Di artikel sebelumnya,
tertulis mengenai tahap prapenulisan. Sekarang, kita masuk ke tahap penulisa.
Di tahap ini bahan-bahan yang sebelum ada di tahap prapenulisan akan segera dituangkan
dalam bentuk tulisan.
Kerangka yang telah dibentuk
mulai dijadikan sebagai rangkaian cerita yang menjadi satu kesatuan yang nyata.

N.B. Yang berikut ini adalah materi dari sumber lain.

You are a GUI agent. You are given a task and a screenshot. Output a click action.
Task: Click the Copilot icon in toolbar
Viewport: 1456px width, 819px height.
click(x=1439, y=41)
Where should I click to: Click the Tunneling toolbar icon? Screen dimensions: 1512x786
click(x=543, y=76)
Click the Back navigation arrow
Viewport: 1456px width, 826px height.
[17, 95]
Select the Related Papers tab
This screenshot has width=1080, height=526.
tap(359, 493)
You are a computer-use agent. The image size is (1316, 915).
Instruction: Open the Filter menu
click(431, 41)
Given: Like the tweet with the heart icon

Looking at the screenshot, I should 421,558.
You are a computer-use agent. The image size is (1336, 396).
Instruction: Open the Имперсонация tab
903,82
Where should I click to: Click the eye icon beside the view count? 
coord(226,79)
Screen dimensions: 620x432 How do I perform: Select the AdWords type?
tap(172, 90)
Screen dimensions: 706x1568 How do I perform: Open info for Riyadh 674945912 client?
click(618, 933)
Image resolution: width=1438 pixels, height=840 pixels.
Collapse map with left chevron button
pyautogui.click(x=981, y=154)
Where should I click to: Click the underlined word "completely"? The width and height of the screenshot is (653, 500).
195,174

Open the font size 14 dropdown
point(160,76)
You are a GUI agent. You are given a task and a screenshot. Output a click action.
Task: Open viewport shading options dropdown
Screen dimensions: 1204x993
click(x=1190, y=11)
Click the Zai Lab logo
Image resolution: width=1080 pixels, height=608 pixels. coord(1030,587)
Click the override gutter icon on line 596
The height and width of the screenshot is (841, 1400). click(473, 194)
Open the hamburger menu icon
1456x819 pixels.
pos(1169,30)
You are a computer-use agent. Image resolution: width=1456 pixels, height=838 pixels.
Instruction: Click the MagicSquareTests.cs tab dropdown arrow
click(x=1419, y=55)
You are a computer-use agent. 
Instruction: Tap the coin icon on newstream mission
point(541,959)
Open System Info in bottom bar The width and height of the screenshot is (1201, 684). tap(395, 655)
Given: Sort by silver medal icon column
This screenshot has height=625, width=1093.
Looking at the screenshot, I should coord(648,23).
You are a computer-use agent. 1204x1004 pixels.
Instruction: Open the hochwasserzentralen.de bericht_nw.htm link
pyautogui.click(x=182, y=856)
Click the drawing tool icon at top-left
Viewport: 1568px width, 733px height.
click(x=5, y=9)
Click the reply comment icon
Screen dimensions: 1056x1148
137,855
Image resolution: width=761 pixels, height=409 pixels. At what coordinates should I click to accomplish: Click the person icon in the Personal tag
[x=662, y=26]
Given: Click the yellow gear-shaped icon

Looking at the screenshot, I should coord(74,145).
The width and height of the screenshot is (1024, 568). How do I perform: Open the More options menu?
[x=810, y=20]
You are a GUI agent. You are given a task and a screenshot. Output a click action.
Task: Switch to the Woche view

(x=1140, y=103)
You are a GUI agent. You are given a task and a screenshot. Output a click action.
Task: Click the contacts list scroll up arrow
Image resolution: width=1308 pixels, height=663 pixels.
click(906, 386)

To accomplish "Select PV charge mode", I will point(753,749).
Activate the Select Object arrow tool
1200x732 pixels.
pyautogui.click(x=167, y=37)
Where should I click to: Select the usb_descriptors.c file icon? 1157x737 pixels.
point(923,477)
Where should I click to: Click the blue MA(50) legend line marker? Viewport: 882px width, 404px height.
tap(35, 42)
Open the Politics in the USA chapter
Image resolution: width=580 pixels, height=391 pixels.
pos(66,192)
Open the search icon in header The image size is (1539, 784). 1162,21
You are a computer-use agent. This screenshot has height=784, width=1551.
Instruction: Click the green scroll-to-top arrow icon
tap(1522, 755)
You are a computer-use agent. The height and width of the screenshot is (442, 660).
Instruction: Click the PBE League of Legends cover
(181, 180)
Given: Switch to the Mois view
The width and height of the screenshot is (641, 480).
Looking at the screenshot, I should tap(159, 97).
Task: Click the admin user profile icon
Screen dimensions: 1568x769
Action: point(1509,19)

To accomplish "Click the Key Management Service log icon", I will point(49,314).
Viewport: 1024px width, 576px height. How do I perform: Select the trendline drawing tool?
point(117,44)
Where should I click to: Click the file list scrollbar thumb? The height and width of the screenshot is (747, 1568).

Dengan berpedoman pada karangan, kita bisa mengetahui patok-patok mana yang harus
dipatuhi, mana patok cerita yang melanggar dari kerangka itu sendiri. Pengekspresian
ide pada tahap penulisan ini membutuhkan dorongan, semangat, dan ketelatenan dari
penulis sendiri. Karena tidak jarang, saat menulis sebuah cerita, penulis mendadak
tidak mood, merasa frustasi, jengkel, dan akhirnya tidak lagi melanjutkan naskah
ceritanya.
Musuh utama pada seorang
penulis adalah dirinya sendiri, bagaimana dia mampu mengendalikan kemalasan serta
rasa frustasi karena kejengkelannya akibat naskahnya tidak selesai juga. Disarankan,
bila memang penulis tengah mengalami writer’s
block, untuk istirahat sejenak sebelum melanjutkan tulisannya. Hal itu dilakukan,
supaya si penulis tidak menghancurkan karyanya sendiri, karena... saat dalam emosi
labil atau tekanan, kemungkinan si penulis menganggap karyanya sangat buruk, pasti
sangat besar.
Namun, bukankah karya pertama
memang tidak dimaksudkan untuk menjadi yang terbaik?
Di sinilah, revisi akan
berperan. Setelah tahap penulisan dan penulis berhasil menyelesaikan naskah ceritanya,
maka dimulailah tahap merevisi naskah. Disarankan untuk mengambil tenggat waktu
dari selesai penulisan dan awal mulai untuk mengedit. Di revisi ini, penulisa akan
membaca tulisan berulang-ulang, membereskan cerita yang kurang masuk akal, menambahi
atau menambal bagian-bagian cerita yang dirasa kurang memuaskan, kemudian memotong
atau memangkas cerita yang dianggap tidak perlu. Dari sini, proses kreatif kedua
dijalankan.
Selamat menulis!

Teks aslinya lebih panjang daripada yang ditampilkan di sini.